In a new post on DFA’s website, Dave Butler, co-chief executive officer, picks up the story of how Wheeler ended up at DFA.

“Dan was the best of the best,” Butler says. “He was passionate about doing the right thing. He always looked out for the best interests of others, and he approached every day with a smile.

“Dan was sure that a model built around the best interest of the client would win,” Butler recalls. “That was my ‘aha’ moment, and I know of so many others through the years who have said the same about Dan.”

Butler says that Wheeler holds many distinctions, but among them is being the first financial advisor to work with Dimensional. He shifted from being an advisor to joining Dimensional in 1989, starting the firm’s financial advisor business.

“It was in this role that Dan made his biggest impact,” Butler says. “He launched a movement that revolutionized financial advice. Dan was convinced that there were other financial advisors who would share his enthusiasm for marrying independent and conflict-free financial advice with cost-effective investment strategies grounded in a scientific approach. He just didn’t know who they were, and they didn’t know about Dimensional. With a larger-than-life personality and enough zeal to overcome the odds, he made this vision a reality.”

A Lasting Impact

Friends and colleagues echoed Butler’s sentiment across social media this week.

Samuel Adams, CEO and co-founder of Vert Asset Management, where Wheeler served as a board member until his death, says Wheeler was one of the rare people who managed to drive real, tangible change in the financial services industry.

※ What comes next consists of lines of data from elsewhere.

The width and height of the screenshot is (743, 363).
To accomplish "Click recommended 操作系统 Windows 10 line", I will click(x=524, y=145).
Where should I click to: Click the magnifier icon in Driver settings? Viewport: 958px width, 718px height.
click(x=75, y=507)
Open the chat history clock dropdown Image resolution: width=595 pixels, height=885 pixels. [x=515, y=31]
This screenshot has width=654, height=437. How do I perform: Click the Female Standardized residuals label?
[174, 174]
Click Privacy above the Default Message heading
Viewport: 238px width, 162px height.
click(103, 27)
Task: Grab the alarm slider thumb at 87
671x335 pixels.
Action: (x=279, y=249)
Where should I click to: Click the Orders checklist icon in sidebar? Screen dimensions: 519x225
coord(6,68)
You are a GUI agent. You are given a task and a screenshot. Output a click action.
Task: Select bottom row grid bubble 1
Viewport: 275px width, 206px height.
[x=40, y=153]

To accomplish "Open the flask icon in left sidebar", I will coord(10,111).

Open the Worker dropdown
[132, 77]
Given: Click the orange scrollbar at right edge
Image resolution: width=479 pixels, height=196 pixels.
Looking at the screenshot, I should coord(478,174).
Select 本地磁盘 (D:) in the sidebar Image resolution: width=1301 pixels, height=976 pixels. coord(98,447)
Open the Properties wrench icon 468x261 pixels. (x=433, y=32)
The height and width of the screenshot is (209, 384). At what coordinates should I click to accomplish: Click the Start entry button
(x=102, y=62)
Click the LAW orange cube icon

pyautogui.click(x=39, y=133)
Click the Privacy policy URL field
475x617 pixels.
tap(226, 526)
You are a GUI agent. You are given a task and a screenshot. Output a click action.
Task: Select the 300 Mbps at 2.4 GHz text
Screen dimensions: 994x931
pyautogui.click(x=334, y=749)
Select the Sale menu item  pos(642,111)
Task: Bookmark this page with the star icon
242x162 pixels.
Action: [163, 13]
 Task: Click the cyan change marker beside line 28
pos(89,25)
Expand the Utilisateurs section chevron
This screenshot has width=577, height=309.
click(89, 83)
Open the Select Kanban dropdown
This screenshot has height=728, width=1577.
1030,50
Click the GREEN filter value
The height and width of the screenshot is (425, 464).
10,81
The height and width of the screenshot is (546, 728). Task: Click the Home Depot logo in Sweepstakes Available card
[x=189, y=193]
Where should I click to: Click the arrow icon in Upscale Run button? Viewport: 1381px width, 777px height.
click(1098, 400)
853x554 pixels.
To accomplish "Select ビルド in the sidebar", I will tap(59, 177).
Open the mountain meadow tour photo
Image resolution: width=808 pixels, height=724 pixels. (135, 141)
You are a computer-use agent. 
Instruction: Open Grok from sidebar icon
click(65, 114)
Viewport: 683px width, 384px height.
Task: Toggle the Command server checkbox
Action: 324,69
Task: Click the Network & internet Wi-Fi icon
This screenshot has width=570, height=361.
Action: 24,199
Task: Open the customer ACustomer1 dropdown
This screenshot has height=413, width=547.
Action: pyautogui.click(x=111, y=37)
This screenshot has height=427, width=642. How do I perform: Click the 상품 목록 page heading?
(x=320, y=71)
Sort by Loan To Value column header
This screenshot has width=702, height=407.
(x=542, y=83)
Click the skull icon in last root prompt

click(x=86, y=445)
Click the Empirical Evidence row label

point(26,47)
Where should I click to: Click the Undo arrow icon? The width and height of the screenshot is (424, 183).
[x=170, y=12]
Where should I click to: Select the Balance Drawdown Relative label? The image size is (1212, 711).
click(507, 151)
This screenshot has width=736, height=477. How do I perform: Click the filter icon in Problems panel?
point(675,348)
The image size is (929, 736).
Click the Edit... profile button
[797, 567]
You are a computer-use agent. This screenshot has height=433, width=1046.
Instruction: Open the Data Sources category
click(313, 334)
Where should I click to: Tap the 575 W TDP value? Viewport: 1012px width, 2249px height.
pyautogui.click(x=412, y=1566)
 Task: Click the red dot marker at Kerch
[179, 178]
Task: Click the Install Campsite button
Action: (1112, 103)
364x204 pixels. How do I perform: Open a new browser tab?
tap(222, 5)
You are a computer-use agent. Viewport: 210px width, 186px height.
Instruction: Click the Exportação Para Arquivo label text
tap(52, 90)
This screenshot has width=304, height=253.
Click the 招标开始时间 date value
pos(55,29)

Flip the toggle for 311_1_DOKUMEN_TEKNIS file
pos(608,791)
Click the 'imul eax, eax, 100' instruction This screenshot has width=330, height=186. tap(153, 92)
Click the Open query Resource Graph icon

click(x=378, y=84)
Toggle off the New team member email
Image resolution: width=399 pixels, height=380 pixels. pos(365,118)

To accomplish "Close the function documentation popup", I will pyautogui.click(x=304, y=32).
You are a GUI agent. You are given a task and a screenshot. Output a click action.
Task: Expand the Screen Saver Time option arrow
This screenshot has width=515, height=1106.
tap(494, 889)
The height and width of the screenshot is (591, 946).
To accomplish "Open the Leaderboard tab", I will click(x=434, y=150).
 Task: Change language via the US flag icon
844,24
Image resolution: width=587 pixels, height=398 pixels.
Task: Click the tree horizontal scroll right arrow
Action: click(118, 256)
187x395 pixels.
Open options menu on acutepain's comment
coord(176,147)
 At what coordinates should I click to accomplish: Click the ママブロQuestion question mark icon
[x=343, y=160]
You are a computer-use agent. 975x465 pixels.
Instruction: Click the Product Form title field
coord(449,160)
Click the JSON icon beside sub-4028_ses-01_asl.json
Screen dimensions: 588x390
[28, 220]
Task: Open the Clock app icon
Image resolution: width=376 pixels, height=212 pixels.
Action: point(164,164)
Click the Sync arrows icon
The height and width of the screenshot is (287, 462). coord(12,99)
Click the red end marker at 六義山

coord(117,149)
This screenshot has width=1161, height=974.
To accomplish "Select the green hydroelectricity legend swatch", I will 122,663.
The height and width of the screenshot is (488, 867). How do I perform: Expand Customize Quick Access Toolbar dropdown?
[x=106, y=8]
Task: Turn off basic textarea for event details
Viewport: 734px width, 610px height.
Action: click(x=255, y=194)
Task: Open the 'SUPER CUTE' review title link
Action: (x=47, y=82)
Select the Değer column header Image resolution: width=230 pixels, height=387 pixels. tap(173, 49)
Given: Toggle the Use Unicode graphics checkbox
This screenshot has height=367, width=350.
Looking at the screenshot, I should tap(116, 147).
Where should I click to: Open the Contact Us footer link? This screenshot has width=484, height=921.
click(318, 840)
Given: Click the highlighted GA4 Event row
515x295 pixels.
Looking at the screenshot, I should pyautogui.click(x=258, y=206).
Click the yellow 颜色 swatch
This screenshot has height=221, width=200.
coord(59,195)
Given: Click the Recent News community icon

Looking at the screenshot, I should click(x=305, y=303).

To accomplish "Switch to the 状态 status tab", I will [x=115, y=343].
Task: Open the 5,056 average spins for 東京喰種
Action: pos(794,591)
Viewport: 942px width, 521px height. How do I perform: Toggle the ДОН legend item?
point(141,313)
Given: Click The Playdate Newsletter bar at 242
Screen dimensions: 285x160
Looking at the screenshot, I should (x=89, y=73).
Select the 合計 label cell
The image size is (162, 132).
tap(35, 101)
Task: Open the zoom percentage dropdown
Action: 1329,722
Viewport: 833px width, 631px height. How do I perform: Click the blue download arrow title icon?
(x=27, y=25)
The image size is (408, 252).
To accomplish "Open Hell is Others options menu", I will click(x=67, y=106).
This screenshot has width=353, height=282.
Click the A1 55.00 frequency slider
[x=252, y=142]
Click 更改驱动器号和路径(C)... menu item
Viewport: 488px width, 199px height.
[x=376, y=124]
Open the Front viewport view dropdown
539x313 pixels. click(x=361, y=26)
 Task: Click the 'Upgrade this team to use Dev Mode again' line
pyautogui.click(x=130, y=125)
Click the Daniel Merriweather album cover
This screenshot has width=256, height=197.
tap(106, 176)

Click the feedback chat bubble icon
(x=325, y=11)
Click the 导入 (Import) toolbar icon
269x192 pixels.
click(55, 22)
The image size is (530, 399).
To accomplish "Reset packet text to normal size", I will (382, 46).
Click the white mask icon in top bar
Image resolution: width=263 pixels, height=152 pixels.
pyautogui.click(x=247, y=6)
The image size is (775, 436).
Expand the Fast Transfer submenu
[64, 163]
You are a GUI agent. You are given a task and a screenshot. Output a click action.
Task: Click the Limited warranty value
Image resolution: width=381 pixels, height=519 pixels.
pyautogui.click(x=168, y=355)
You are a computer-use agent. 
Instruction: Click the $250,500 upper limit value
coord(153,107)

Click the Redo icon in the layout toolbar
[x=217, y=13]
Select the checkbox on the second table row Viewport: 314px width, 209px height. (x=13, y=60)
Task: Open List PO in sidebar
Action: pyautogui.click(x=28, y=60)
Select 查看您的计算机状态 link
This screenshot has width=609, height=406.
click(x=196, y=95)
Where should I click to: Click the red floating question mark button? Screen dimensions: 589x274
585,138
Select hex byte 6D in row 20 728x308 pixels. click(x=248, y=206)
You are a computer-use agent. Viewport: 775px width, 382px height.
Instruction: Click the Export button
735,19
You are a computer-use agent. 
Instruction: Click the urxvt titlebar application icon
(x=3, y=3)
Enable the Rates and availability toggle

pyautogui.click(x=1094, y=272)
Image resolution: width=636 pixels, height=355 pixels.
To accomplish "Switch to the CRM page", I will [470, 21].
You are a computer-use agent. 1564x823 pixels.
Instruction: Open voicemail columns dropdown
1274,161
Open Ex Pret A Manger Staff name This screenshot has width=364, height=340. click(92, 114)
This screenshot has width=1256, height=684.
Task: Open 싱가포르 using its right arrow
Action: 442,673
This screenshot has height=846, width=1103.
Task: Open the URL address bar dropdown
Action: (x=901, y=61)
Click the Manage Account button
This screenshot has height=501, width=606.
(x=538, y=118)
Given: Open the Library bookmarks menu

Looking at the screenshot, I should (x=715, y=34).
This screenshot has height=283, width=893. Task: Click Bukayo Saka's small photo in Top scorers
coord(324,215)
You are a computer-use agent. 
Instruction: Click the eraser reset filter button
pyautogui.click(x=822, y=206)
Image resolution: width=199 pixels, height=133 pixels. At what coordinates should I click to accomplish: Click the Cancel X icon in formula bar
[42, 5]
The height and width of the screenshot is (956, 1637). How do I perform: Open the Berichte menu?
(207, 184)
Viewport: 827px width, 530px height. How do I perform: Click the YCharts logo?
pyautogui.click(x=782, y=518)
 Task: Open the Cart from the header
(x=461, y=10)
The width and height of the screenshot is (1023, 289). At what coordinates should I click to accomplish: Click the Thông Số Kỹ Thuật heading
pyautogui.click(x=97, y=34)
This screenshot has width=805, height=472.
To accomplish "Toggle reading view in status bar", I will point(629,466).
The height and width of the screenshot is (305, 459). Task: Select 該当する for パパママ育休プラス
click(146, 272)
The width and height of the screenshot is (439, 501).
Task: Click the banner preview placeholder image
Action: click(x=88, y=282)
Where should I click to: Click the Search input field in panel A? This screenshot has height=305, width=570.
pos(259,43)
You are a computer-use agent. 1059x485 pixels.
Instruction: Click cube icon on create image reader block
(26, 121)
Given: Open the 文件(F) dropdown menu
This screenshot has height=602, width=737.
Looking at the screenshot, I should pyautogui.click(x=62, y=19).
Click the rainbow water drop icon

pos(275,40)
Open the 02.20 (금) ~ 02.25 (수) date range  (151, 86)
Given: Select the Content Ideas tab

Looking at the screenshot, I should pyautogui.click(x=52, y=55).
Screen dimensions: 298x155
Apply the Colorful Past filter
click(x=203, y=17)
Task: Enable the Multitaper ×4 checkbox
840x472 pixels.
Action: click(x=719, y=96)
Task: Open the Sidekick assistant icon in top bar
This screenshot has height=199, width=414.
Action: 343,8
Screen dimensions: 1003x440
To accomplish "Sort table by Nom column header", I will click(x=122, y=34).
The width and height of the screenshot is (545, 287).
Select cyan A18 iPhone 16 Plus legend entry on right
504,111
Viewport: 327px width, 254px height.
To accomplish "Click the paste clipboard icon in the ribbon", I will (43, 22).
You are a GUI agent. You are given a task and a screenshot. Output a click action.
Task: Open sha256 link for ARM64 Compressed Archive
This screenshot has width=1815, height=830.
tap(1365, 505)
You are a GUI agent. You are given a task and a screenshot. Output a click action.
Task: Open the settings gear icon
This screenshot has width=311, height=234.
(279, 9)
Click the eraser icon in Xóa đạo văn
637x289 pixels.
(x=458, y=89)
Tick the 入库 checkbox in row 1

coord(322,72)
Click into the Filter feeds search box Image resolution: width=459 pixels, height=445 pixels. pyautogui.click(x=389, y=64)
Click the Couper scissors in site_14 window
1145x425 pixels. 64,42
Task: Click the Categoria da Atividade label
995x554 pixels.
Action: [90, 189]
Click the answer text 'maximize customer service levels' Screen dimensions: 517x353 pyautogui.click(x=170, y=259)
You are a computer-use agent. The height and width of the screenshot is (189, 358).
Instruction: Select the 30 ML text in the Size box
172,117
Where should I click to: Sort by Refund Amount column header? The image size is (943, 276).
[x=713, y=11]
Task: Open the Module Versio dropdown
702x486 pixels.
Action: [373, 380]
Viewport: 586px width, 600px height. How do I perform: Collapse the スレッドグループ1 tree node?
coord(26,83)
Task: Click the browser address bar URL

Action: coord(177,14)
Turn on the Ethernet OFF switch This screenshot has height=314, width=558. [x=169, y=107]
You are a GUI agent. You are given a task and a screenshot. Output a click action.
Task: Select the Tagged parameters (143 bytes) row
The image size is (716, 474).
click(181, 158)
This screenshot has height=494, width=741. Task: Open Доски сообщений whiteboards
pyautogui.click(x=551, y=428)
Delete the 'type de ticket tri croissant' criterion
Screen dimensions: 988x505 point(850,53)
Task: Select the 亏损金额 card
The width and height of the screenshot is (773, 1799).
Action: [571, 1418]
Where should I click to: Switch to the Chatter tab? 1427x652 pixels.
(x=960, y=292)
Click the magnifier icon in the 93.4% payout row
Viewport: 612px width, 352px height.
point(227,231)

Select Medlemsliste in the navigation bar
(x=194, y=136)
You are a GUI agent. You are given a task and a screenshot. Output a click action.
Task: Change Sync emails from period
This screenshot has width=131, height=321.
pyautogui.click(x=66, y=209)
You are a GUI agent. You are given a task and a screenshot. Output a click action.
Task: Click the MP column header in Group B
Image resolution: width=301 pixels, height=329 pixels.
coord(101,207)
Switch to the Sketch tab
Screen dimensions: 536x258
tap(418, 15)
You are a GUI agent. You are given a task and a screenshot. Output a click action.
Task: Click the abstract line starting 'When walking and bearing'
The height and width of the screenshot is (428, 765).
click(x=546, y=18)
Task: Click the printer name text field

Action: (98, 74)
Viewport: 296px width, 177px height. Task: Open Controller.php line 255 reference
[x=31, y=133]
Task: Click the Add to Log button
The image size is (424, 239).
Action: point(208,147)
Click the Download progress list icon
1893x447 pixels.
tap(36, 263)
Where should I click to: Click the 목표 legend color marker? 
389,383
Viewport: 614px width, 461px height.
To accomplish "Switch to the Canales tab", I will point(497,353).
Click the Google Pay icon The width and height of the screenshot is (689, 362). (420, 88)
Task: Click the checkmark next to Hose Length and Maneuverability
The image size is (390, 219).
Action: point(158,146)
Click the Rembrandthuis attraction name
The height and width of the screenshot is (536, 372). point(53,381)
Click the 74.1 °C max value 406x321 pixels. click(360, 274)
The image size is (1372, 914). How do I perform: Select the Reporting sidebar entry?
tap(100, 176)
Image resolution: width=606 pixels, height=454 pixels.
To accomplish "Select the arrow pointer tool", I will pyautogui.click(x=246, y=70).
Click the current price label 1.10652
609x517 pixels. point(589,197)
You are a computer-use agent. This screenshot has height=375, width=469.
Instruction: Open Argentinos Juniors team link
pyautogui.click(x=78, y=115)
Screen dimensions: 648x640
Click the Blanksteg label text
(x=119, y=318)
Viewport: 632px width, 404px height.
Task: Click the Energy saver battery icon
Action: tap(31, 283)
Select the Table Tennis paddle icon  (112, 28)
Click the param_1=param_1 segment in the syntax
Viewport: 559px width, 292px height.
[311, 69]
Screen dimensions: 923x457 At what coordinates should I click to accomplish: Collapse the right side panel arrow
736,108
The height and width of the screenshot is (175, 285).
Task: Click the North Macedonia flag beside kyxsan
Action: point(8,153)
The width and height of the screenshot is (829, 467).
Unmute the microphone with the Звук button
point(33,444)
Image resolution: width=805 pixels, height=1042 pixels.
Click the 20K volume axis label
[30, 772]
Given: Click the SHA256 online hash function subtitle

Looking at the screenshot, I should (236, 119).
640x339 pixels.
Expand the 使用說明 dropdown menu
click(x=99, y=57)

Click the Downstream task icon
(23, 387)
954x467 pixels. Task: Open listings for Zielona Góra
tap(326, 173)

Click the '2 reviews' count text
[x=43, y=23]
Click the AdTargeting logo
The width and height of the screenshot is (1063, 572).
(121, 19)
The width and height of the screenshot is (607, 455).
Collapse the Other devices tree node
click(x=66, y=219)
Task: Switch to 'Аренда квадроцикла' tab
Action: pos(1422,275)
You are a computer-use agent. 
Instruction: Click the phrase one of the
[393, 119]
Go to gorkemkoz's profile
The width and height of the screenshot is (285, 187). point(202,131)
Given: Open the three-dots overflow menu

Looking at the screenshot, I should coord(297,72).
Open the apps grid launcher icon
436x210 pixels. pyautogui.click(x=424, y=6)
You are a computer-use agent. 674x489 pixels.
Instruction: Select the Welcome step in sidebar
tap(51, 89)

“Millions of investors now enjoy fee-based advice and low-cost funds because of his work,” Adams says. “Dan changed every room he entered. You could feel his positive energy and his unstoppable optimism.”

Adam Birenbaum, the CEO of Buckingham Wealth Partners, says Wheeler’s effect on the industry and the lives of advisors and clients “cannot be overstated.”

“He is a legend in our space and he will be missed,” Birenbaum says. “His legacy is large.”

One Mentee’s Remembrance

In response to a request from ThinkAdvisor, Bryce Skaff, co-head of Dimensional’s global client group, jumped on the phone to offer his thoughts about Wheeler’s legacy. Skaff said Wheeler was an important mentor and someone who did not often lose sight of the bigger picture.

“Dan was one of the unsung heroes of our time in our business, and well beyond our business,” Skaff said. “I first met him 25 years ago when I was a young professional at Dimensional. What I learned over the years was that Dan was always a vicious defender of investors and a fierce advocate of great advisors.”

According to Skaff, Wheeler could be brutally honest – “refreshingly so” — especially when it came to his vision of what it meant to serve clients in a best-interest capacity.

“The conviction and the passion was unique, and it wasn’t just about chasing the best returns,” Skaff said. “Dan always spoke about how important it was to deliver a better experience and a better approach for clients.”

Skaff said Wheeler was a unique and at-times indelible character, and he had a talent for attracting that same type of person. In Skaff’s view, this ability to pull people together is one of the powerful forces that has made DFA what it is today.

“On one hand, he was a conservatively oriented CPA planning professional, and on the other hand, he was a vibrant storyteller with a huge passion for speaking about how we could change the advisor ecosystem for the better,” Skaff said. “The dynamism attracted people.”

Skaff said he will remember Wheeler most as someone who pushed for the best in himself and as someone who wanted others to find success, too.

“Dan was an important mentor early in my career, and he was the person that really embraced and trusted me in the early days,” Skaff said. “His example shows that the financial industry is not just data and numbers and science. The reality is that this is a business built on trust. Nobody can prove to anyone what is going to happen in the markets in the future. What we can do is build trust and collaborate and work together to try and achieve shared goals.”